**Problems to solve:**
A) Duplicate everything in the artichoke pasta recipe from "By using that" down to "likely already have.".
B) Answer these from the artichoke pasta recipe:
(i) What cook time does the recipe card give?
(ii) How many cloves of garlic does the ingredient list call for, and how are they prepared?
(iii) What does the note on ingredients say canned artichokes in water won't do?
C) Take the artichoke pasta recipe further, starting right after its last sentence.

──────── Source document

For years, I chased complex pasta sauces, believing more ingredients meant more flavor. I’d spend hours simmering tomatoes or building intricate ragùs. But one Tuesday, completely drained, I stared at a jar of marinated artichoke hearts and a box of spaghetti. I decided to keep it dead simple.
That night I stumbled upon the secret that changed my weeknight cooking forever: the seasoned oil in the jar of artichokes isn’t just for preservation; it’s a flavor-packed, ready-made base for your entire sauce. It’s already infused with herbs and garlic!
By using that infused oil, you skip half the prep work while injecting a deep, savory flavor that usually takes hours to develop. This isn’t just another pasta dish. This is your new go-to recipe for a restaurant-quality meal on the table in under 25 minutes, using ingredients you likely already have.
Recipe Card
| Course | Dinner, Main Course, Pasta |
| Cuisine | Mediterranean, Italian-American |
| Featuring | Quick Weeknight Meal, Lemon Garlic Sauce, Pantry Staples, One-Pan Sauce |
| Prep Time | 10 minutes |
| Cook Time | 15 minutes |
| Total Time | 25 minutes |
| Servings | 4 servings |
| Calories | 550 kcal |
| Author | Silas |
Ingredients
- 1 lb (450g) spaghetti or linguine
- 1/4 cup kosher salt, for the pasta water
- 1 (12 oz / 340g) jar quartered artichoke hearts, marinated in oil
- 4 cloves garlic, thinly sliced
- 1/2 tsp red pepper flakes (optional, for a little heat)
- 1 large lemon, for zest and juice
- 1/2 cup reserved pasta water
- 1/2 cup freshly grated Parmesan cheese, plus more for serving
- 1/4 cup fresh parsley, finely chopped
- Black pepper, freshly ground to taste
A Note on Ingredients: Don’t substitute the jarred marinated artichoke hearts! The infused oil is the key to this recipe’s simplicity and depth of flavor. Canned artichokes in water won’t provide the same result without significant adjustments. Also, using freshly grated Parmesan makes a world of difference; it melts beautifully and has a much better flavor than the pre-shredded kind.

────────────────
──────── Available data

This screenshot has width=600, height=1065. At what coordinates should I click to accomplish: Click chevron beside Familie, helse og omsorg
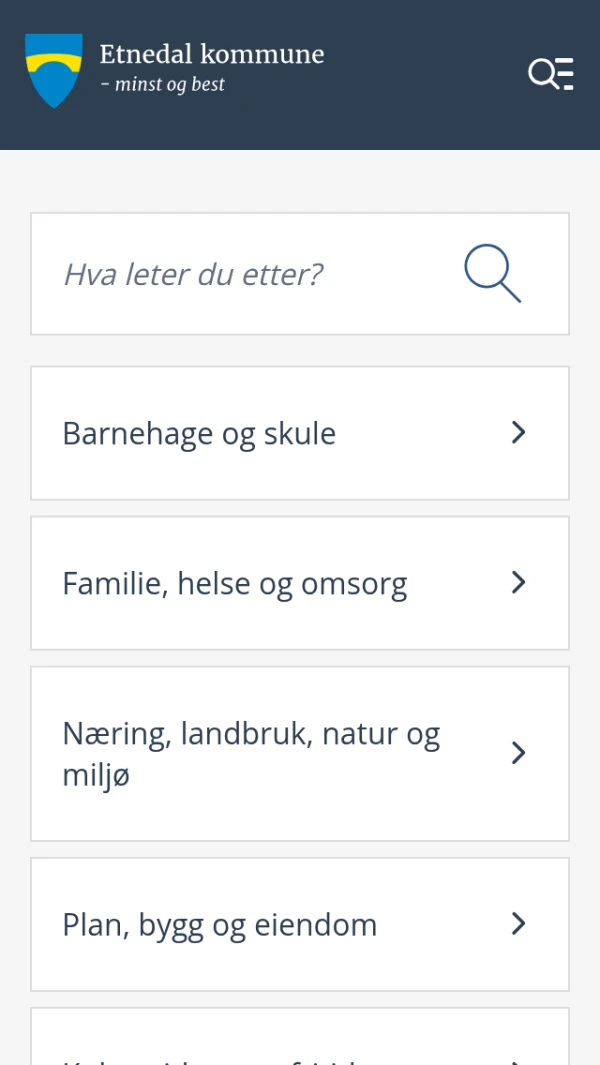point(518,582)
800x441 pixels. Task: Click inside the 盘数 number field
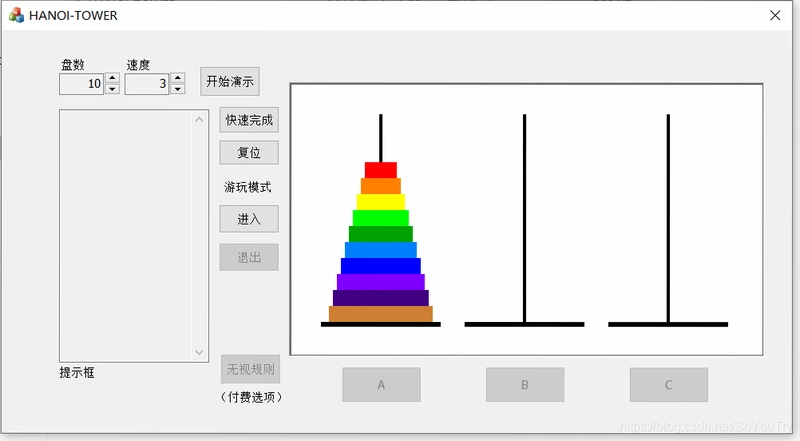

────────────────

**Results:**
A)
By using that infused oil, you skip half the prep work while injecting a deep, savory flavor that usually takes hours to develop. This isn’t just another pasta dish. This is your new go-to recipe for a restaurant-quality meal on the table in under 25 minutes, using ingredients you likely already have.

B)
(i) 15 minutes
(ii) 4 cloves, thinly sliced
(iii) They won't provide the same result without significant adjustments.

C)
Instructions
- Bring a large pot of water to a rolling boil. Add the kosher salt (it should taste like the sea), then add the spaghetti. Cook according to package directions until al dente. Before draining, reserve at least 1 cup of the starchy pasta water. This is crucial for the sauce.
- While the pasta cooks, open the jar of artichoke hearts. Drain them, but be sure to reserve about 3-4 tablespoons of the oil from the jar. Set the artichoke hearts aside.
- In a large skillet or pan over medium heat, add the reserved oil from the artichoke jar. Once it shimmers, add the sliced garlic and red pepper flakes (if using). Cook, stirring frequently, for about 1-2 minutes until the garlic is fragrant and just beginning to turn golden. Do not let it burn.
- Add the drained artichoke hearts to the skillet. Sauté for 3-4 minutes, allowing them to get lightly browned and heated through. This step deepens their flavor.
- Drain the cooked pasta and add it directly to the skillet with the artichokes and garlic. Turn the heat down to low. Add the zest of one lemon, the juice of half the lemon, and the 1/2 cup of reserved pasta water.
- Sprinkle in the grated Parmesan cheese and fresh parsley. Using tongs, toss everything together vigorously for about 2 minutes. The starchy pasta water will emulsify with the oil and cheese, creating a light, creamy sauce that clings to every strand of pasta.
- Taste and season with black pepper and more salt if needed (it often doesn’t, thanks to the salty pasta water and cheese). If the sauce seems too thick, add another splash of pasta water. Serve immediately, topped with extra Parmesan cheese.
Secrets to the Perfect Artichoke Heart Pasta
- The Power of Pasta Water: I can’t stress this enough. That cloudy, starchy water is liquid gold. It’s the emulsifier that brings the oil and cheese together into a cohesive, creamy sauce without any cream. Always reserve more than you think you need. My biggest mistake when I started making pan sauces was dumping it all out. Never again.
- Don’t Rush the Garlic: It’s tempting to blast the heat to get things moving, but that will burn your garlic, making the whole dish bitter. A gentle, medium heat allows the garlic to infuse its flavor into the oil perfectly. If it starts browning too fast, pull the pan off the heat immediately.
- Toast Your Artichokes: Don’t just warm the artichoke hearts—give them a few minutes in the pan to get a little color on their edges. This small step adds a subtle, delicious roasted flavor that makes the dish feel much more complex than it is.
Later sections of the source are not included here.